SOURCE DATA:
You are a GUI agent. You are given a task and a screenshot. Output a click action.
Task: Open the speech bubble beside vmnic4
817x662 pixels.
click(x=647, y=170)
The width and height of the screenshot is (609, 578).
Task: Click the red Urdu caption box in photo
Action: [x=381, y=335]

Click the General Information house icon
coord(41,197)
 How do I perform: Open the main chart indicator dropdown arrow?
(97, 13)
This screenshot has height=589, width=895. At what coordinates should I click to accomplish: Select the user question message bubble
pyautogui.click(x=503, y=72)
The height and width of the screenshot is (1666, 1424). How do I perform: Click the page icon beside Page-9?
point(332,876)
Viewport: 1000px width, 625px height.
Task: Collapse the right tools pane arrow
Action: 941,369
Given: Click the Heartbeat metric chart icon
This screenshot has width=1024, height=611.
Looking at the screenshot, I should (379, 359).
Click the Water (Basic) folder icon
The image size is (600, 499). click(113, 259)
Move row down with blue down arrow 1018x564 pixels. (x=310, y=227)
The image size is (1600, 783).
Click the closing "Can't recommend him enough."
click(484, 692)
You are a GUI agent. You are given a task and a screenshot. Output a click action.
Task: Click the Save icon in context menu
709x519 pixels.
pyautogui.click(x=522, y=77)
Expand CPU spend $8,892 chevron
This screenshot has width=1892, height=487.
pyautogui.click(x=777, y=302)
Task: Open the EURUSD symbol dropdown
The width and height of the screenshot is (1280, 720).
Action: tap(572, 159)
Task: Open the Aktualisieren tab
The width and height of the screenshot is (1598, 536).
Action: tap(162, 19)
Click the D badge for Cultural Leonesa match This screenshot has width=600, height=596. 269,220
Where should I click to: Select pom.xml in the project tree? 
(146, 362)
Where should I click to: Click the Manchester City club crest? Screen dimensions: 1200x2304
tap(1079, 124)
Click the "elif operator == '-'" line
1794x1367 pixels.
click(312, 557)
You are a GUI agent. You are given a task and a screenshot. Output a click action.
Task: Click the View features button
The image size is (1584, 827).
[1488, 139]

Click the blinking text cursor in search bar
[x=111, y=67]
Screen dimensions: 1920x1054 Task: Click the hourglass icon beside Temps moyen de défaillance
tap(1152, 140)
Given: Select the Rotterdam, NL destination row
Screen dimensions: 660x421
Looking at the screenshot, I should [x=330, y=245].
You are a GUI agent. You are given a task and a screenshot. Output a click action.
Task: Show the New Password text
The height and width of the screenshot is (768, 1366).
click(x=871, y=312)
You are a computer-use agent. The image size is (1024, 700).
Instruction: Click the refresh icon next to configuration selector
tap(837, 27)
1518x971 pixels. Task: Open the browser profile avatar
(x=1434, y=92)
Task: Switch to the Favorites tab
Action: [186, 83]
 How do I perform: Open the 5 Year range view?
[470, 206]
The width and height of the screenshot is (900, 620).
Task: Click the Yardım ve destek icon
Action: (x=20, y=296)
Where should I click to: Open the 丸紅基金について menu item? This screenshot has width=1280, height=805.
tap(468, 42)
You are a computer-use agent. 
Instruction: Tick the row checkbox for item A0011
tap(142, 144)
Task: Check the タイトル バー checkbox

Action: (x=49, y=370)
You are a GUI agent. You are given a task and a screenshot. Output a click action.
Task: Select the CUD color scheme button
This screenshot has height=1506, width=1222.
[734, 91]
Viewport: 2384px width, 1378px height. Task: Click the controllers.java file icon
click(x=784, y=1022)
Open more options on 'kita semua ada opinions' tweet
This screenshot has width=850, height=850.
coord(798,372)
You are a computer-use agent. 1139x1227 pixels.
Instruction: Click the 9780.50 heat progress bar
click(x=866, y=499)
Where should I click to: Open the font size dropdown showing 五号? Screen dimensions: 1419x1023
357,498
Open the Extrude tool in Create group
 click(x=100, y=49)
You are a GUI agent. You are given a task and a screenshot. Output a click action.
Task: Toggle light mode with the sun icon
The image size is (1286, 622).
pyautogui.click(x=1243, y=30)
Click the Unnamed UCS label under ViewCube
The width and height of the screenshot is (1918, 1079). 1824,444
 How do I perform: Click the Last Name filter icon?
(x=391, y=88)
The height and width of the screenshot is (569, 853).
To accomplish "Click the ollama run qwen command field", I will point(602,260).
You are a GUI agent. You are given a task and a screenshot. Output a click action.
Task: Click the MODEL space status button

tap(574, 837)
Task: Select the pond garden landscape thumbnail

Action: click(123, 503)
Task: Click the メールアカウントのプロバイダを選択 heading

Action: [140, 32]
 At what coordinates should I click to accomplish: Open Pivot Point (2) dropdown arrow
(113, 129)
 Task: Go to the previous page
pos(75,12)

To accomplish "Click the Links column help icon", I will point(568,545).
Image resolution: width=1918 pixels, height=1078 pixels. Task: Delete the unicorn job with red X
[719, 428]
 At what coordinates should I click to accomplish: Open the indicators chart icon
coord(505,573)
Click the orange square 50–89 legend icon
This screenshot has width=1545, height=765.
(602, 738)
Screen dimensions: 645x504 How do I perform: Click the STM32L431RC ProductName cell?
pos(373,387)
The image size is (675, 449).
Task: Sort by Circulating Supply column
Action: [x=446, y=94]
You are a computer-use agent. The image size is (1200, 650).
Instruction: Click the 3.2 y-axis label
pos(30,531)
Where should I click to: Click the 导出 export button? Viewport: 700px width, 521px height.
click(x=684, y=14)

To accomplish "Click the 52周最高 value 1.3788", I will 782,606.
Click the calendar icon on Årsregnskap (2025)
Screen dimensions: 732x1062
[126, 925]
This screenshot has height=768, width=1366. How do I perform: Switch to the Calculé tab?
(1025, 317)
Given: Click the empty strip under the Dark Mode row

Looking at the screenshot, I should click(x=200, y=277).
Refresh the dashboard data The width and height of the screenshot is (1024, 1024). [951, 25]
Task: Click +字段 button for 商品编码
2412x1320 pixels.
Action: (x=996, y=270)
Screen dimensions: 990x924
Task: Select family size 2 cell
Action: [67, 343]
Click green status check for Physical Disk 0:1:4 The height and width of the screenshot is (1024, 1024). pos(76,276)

ABOUT THIS EXERCISE:
Filter the records down to the lines containing the word "will", and copy those.

RESPONSE AREA:
To accomplish "Click the ollama run qwen command field", I will point(602,260).
To accomplish "Click the Links column help icon", I will point(568,545).
To accomplish "Click the 52周最高 value 1.3788", I will 782,606.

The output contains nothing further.